ADDIS ABABA (AFP) Ethiopia's parliament on Tuesday adopted a new anti-terrorism bill despite criticism by rights groups that the legislation violates civil liberties.

The law, proposed last year after a string of bomb attacks in the capital, comprises 38 sections and paves the way for arrests and searches without court warrants.

The legislation championed by Prime Minister Meles Zenawi was voted for by 286 lawmakers in Ethiopia's 547-seat parliament, 91 against and one abstention, an AFP correspondent reported.

"Whosoever writes, edits, prints, publishes, publicises, disseminates, shows, makes to be heard any promotional statements encouraging... terrorist acts is punishable with rigorous imprisonment from 10 to 20 years," it says.

Several opposition members, while insisting they were committed to the fight against terrorism, also criticised the law for being prone to abuse by security forces.

"The law itself terrorises citizens. We are strictly against it," former president and now opposition MP, Negaso Gidada, told AFP.

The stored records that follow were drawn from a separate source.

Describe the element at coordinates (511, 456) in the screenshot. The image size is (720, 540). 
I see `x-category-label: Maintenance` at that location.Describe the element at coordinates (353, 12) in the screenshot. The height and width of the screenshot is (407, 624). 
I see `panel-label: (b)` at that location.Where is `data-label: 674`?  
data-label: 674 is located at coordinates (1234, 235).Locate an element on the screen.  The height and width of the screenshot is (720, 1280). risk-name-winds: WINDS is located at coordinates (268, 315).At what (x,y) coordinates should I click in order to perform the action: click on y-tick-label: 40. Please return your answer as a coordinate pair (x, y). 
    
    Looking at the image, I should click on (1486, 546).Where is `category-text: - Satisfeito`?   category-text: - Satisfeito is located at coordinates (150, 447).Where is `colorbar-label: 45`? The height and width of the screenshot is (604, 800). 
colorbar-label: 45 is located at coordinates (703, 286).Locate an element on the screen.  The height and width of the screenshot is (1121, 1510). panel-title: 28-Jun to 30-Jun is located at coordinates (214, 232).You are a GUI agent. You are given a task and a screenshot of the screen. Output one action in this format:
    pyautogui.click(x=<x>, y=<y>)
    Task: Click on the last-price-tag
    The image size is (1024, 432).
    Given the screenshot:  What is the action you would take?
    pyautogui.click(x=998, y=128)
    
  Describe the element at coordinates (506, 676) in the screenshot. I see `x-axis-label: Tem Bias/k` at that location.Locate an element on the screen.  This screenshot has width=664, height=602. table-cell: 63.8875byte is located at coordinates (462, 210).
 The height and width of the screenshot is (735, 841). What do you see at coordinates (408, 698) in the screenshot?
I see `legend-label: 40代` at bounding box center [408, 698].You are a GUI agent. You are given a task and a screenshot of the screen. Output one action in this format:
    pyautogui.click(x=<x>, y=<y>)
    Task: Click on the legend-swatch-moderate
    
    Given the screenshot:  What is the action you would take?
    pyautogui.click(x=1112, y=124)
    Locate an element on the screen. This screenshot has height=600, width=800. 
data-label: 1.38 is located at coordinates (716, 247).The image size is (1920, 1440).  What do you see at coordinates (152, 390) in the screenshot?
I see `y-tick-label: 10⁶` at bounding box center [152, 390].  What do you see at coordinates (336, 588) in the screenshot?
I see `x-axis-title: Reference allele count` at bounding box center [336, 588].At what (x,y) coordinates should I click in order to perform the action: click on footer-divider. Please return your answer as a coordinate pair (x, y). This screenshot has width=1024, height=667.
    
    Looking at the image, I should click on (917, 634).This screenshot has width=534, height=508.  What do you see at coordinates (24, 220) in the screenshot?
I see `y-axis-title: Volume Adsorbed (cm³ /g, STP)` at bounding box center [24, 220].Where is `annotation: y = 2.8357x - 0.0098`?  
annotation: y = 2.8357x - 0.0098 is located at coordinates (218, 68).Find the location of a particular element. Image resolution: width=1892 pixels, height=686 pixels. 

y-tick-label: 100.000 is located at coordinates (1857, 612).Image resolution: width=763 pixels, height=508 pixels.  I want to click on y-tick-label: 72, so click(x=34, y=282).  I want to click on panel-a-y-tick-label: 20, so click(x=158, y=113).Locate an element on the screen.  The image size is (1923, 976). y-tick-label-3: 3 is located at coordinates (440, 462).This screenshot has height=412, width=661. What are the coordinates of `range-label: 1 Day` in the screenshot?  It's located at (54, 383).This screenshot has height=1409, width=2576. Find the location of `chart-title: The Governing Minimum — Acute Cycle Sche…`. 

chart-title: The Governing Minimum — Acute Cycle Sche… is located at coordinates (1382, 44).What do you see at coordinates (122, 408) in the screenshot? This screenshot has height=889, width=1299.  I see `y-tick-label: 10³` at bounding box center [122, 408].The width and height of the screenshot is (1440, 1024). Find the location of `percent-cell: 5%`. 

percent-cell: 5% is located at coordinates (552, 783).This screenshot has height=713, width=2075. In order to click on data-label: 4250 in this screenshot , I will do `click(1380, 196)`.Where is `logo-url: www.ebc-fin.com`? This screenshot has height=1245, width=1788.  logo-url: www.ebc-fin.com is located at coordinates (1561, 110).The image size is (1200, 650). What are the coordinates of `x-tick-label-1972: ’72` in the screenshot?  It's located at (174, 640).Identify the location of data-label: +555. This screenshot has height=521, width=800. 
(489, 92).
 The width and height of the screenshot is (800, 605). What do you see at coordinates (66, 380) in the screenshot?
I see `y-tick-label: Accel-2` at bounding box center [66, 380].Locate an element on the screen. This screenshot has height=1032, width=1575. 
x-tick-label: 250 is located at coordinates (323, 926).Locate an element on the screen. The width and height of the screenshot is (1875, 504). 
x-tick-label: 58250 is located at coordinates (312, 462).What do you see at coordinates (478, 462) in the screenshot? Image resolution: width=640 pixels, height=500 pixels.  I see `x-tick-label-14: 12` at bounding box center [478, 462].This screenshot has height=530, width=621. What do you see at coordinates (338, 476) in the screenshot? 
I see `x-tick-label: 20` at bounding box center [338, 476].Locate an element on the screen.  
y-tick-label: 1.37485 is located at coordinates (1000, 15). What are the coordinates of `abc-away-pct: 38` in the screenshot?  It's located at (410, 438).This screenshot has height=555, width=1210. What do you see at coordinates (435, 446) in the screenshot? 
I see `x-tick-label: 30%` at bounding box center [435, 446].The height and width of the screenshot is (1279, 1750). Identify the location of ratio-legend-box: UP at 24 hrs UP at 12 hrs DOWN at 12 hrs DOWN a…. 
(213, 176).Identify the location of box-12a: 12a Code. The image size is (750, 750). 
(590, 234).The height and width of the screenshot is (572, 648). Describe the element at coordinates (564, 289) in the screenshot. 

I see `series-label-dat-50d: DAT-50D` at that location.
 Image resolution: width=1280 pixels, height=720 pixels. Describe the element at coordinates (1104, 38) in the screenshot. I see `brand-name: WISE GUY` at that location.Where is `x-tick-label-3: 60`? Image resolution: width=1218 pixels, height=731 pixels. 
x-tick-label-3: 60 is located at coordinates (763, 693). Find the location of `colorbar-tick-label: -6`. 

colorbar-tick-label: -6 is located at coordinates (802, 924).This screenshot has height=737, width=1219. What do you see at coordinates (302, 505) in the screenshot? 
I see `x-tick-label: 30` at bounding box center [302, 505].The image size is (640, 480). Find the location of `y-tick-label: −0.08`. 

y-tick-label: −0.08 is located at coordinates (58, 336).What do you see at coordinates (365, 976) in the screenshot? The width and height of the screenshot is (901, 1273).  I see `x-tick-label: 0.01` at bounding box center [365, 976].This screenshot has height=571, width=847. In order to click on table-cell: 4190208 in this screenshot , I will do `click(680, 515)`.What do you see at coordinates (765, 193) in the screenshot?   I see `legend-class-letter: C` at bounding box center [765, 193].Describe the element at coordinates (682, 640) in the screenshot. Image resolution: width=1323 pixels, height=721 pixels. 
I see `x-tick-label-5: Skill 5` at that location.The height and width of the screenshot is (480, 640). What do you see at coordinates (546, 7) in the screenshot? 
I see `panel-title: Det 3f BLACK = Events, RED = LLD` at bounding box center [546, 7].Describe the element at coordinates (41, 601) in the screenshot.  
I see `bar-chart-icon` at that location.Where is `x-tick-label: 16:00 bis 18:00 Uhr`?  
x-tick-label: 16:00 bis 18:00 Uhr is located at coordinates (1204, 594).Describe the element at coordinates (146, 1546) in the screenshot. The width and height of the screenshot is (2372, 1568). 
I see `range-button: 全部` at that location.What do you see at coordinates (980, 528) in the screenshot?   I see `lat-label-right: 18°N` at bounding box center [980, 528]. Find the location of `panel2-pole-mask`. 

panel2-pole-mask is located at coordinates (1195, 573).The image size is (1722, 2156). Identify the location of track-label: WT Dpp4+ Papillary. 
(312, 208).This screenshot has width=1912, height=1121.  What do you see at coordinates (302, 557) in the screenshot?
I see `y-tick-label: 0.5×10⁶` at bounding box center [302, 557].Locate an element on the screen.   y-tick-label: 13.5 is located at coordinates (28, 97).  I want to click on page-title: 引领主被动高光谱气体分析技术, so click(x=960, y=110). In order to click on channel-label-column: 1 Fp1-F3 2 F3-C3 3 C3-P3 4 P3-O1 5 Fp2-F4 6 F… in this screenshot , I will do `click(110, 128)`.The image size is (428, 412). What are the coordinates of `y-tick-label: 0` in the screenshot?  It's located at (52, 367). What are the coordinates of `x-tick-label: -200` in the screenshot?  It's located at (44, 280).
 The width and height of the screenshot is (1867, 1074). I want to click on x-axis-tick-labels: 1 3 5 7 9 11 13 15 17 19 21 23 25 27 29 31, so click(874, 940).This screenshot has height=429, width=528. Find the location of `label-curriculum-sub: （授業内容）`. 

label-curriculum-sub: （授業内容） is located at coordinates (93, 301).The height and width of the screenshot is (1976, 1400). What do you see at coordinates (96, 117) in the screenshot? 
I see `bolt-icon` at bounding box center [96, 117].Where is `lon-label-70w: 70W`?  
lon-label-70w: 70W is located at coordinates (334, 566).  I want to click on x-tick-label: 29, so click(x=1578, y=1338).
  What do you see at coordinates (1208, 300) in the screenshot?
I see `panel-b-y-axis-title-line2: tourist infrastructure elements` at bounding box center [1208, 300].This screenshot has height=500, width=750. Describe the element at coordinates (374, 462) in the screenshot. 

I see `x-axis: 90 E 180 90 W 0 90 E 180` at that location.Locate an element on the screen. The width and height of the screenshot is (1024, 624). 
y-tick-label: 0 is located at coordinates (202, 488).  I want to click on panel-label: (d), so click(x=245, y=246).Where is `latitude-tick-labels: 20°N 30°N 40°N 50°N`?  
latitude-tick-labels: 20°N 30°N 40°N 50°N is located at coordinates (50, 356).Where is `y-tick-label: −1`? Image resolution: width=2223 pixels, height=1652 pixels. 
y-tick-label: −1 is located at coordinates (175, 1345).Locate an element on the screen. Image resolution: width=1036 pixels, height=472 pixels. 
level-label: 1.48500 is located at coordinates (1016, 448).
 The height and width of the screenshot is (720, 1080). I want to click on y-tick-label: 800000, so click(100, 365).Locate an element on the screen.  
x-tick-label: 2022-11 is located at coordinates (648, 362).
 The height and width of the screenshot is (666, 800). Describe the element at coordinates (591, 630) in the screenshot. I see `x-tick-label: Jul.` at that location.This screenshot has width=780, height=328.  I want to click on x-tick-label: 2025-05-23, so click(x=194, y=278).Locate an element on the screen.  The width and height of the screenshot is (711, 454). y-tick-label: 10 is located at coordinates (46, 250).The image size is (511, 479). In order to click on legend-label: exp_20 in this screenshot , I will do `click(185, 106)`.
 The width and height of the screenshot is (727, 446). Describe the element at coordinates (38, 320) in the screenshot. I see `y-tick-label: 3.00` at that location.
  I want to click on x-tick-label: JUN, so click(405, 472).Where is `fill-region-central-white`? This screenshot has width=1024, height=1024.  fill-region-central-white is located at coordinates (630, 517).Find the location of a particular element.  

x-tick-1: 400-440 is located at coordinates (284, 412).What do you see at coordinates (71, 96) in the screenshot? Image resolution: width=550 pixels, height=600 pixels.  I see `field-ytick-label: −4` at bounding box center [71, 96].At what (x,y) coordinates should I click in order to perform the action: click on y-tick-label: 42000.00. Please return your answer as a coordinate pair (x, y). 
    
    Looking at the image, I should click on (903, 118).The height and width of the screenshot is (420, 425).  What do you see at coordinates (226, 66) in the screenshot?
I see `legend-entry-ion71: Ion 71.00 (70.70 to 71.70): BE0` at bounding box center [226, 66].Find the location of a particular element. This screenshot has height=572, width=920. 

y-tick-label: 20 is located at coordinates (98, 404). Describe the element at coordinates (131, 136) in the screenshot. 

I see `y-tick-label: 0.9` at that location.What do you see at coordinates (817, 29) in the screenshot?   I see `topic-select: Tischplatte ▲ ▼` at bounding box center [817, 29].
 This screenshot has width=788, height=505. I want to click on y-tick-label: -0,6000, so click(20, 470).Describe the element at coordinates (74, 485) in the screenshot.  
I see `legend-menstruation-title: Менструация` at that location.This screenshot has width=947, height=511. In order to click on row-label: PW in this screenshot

Last week, the US-based Human Rights Watch said the law broadly defined terrorism, risked muzzling political speech and encouraging unfair trials.

The law is also meant to counter the activities of some separatist groups, who have been blamed by Addis Ababa for carrying out "terror attacks" throughout the Horn of Africa nation.

In recent months, Ethiopia's parliament has passed a series of laws tightening up on the activities of non-governmental organisations, associations and the local media, while most political opponents are in prison or living in exile.

Elections are due in June 2010, five years after disputed polls led to the death of nearly 200 people.